By Business Reporter- In the wake of recent tax reforms implemented by Finance Minister Mthuli Ncube, the cost of bread has once again spiked, surging by 20% within a month.
Previously at US$1.00, a loaf of bread now stands at US$1.20, marking an additional increase from the briefly reduced prices of US$1.10 to US$1.20 earlier this month.
Retailers cite fluctuations in the exchange rate as the driving force behind the increment, with major supermarkets in Harare reflecting prices ranging between $10,000 and $11,000.
Denford Mutashu, president of the Confederation of Zimbabwe Retailers (CZR), attributes the hike to supply-side dynamics influenced by official and unofficial exchange rate movements.
While some tuckshops are selling bread at the elevated price of US$1.20, traders in high-density suburbs are pricing it at US$1.10.
Grain Millers Association of Zimbabwe (GMAZ) Chairman Tafadzwa Musarara denies a hike in wheat prices, directing inquiries to the National Bakers’ Association of Zimbabwe (NBAZ).
NBAZ president Dennis Zinyama attributes the price surge to the introduction of new taxes by the Treasury.

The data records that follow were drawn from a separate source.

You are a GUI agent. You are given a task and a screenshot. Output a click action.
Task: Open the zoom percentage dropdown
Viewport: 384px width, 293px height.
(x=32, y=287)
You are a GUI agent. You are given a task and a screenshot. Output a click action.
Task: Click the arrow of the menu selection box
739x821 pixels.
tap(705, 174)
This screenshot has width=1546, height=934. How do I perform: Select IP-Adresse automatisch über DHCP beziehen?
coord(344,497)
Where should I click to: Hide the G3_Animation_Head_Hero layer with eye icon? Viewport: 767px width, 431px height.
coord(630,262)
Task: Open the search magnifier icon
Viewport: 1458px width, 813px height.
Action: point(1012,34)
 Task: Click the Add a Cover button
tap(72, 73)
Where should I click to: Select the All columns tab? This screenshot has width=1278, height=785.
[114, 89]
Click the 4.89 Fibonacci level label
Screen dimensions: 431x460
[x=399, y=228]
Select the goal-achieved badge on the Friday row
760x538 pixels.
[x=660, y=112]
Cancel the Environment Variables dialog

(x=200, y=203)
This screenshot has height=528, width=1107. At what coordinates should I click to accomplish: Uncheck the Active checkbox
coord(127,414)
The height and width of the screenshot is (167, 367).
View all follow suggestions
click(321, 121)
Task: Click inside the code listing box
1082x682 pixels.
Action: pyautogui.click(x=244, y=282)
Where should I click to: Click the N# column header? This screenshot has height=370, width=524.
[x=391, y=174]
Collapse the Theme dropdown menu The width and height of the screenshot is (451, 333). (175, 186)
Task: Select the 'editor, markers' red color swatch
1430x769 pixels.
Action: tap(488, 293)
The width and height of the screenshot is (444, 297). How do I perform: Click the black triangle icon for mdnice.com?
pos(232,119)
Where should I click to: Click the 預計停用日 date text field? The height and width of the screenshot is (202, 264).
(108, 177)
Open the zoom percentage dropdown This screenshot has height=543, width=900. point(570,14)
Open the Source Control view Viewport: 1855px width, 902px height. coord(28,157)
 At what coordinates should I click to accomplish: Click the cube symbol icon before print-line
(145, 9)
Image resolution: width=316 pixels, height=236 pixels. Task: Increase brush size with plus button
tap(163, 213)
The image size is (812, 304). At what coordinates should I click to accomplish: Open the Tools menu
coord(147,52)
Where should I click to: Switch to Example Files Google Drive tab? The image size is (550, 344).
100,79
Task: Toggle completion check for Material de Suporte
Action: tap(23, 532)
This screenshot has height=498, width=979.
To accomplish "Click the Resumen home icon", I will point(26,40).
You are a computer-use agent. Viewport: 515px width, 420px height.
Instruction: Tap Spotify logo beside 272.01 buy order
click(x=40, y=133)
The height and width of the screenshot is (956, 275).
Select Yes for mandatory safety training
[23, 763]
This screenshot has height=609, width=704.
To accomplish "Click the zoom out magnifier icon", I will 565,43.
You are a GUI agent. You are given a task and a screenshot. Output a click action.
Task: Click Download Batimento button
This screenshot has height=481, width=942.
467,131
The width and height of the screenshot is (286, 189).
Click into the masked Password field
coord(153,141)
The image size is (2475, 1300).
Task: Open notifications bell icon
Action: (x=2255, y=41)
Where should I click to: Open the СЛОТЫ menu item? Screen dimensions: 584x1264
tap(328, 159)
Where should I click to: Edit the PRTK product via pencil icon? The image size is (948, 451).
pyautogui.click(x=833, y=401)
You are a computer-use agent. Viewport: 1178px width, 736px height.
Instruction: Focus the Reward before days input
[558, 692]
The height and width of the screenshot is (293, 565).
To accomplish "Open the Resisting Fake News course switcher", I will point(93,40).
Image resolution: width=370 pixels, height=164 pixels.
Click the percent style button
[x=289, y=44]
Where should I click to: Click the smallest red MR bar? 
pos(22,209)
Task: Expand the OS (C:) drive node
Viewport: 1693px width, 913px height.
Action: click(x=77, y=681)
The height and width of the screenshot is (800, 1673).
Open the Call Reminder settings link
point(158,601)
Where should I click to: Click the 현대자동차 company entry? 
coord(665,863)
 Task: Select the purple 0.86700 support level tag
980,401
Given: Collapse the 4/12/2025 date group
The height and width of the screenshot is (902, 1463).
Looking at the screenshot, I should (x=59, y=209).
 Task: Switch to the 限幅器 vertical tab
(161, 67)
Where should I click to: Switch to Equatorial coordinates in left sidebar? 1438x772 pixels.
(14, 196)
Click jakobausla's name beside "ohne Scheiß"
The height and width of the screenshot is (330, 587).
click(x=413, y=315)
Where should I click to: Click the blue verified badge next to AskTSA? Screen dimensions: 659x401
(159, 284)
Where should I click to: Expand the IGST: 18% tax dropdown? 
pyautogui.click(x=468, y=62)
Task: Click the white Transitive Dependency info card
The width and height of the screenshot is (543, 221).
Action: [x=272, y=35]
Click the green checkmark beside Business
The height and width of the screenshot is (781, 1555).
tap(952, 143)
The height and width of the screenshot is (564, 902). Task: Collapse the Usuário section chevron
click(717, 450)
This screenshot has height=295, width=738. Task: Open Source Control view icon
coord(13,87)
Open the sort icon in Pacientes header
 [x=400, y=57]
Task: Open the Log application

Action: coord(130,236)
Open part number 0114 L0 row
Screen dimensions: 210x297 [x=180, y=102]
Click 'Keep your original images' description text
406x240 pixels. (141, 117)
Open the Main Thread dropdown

He explains that the shift in bread’s taxable status, from zero-rated to exempt supply, means manufacturers can no longer claim input tax on production and distribution costs.
As a result, these costs are now integrated into the overall production and distribution expenses, compelling a price adjustment.
This rise in bread prices compounds economic challenges for consumers, coming on the heels of government decisions to tax civil servants’ allowances, further impacting a population grappling with increased living costs.